I can say that because I’ve begun and grown a comprehensive safety program for my employer, Oxarc. It covers our headquarters, our main fill plant in Pasco, Wash., 12 other Washington state branches, five stores in Idaho and another five in Oregon. I also can tell you something else from that experience: It took a while, it didn’t come automatically, and it happened as a progression over quite a few years. Now, though, as I walk through our facilities, I’ve got an innate safety radar. 

What makes me qualified to believe I can advise you on how to implement a safety mindset and program at your place of business? I’ve always been on the operations side of this industry. I started with Oxarc in 1979 and I’ve worked in varied capacities. I started as a filler then worked as a truck driver and later, in cylinder maintenance. At one time, it seemed that work was about quantity over safety. Now, it’s safety over quantity. In addition, no one can forgo quality for safety. They go hand-in-hand. If you do things safely, you’ll do a quality job. 

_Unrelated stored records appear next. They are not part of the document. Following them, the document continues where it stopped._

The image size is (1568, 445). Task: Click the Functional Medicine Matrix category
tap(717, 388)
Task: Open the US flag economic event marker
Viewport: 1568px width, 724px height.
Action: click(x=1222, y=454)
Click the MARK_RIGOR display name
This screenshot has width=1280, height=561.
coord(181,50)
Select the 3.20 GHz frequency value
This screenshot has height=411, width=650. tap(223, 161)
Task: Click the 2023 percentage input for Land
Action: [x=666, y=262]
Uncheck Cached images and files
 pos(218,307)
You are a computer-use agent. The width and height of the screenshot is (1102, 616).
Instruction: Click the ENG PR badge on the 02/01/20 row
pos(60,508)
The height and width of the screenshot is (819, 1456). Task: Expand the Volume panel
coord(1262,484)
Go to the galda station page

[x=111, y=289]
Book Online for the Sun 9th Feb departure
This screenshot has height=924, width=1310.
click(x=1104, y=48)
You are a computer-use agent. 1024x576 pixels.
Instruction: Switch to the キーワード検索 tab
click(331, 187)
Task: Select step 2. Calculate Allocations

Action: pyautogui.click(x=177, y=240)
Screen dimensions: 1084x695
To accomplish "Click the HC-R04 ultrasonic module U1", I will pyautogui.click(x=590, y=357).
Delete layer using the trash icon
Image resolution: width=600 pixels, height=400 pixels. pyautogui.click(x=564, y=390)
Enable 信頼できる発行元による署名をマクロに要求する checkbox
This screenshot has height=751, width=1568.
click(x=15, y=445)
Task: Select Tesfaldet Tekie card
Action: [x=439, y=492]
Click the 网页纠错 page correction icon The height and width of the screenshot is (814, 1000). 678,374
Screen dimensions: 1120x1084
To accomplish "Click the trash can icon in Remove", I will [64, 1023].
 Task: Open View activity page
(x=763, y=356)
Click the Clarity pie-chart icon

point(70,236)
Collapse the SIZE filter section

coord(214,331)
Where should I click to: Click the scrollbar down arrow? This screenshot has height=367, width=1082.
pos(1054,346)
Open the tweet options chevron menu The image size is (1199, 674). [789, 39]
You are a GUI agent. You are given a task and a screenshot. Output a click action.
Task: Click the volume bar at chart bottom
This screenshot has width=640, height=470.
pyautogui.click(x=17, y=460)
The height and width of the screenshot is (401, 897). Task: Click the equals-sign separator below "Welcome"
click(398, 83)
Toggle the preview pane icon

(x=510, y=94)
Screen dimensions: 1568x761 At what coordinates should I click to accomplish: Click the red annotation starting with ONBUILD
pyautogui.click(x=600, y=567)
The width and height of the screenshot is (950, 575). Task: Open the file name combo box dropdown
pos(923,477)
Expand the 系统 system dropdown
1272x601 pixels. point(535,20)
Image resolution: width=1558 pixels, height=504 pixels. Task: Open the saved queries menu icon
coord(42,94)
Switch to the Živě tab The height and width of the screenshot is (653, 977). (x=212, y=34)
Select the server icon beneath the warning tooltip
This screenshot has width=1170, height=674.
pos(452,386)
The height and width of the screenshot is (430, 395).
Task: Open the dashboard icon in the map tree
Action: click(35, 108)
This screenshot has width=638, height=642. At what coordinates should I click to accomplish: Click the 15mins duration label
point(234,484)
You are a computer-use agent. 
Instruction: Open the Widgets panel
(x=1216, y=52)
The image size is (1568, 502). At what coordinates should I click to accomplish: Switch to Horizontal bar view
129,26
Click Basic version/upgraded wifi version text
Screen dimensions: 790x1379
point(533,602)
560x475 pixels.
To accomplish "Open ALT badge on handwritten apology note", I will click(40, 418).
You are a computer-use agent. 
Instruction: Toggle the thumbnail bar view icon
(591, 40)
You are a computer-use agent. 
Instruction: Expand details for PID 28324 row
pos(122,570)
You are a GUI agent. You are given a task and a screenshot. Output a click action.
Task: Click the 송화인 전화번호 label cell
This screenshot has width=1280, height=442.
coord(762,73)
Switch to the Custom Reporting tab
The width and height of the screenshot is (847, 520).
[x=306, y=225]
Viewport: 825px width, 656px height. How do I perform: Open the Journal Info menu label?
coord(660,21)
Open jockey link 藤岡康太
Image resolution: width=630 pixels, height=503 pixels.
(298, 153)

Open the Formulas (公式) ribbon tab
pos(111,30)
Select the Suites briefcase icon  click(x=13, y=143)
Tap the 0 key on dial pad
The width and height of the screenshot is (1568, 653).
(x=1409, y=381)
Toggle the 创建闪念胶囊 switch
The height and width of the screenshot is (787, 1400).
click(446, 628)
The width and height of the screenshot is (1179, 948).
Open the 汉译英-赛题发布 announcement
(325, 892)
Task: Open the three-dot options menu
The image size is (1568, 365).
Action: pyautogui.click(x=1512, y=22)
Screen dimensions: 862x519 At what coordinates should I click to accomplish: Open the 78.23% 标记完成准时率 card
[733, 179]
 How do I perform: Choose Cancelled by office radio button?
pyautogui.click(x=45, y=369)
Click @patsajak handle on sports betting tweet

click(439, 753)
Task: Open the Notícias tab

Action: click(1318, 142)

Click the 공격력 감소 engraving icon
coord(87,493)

For me, the safety part of the work simply became part of my daily work life. As I progressed in my career, I was able to start training our workforce toward the highest safety goals. Now, as regional operations manager for Oxarc, the big issue I face in implementing a company-wide safety program is promoting a safety culture among the workforce – getting everyone to think with a safety-first mindset. 

For Oxarc, safety is the priority at all of our stores, for all of our drivers and in all of our operations. I wanted to offer my experiences so that if you’re thinking about your own program, these thoughts may help you get it up and running. 

First: Walk the Walk

The first thing your company needs to do to promote a culture of safety is to walk the walk and talk the talk – and that starts with leadership. At our company, leadership continually promotes the safety culture. 

Your leadership must do that visibly. In a safety culture where leaders are walking the walk and talking the talk, if they come out on the floor, they must be wearing safety glasses and hearing protection. Embedding safety into your culture starts at the top, and the leadership’s behavior sets the example. It has to start with leadership; it has to come from the top down. 

Second: Constant Talk

The next step is talking about safety issues all you can. At Oxarc, we find ways to talk about safety constantly. We put those topics out in front of the employees as much as possible. I do it personally simply by being seen. I walk through facilities and try to get out on the floor multiple times a day. I do anything I can to make my presence known because when people see me, they’re reminded of the element of safety. 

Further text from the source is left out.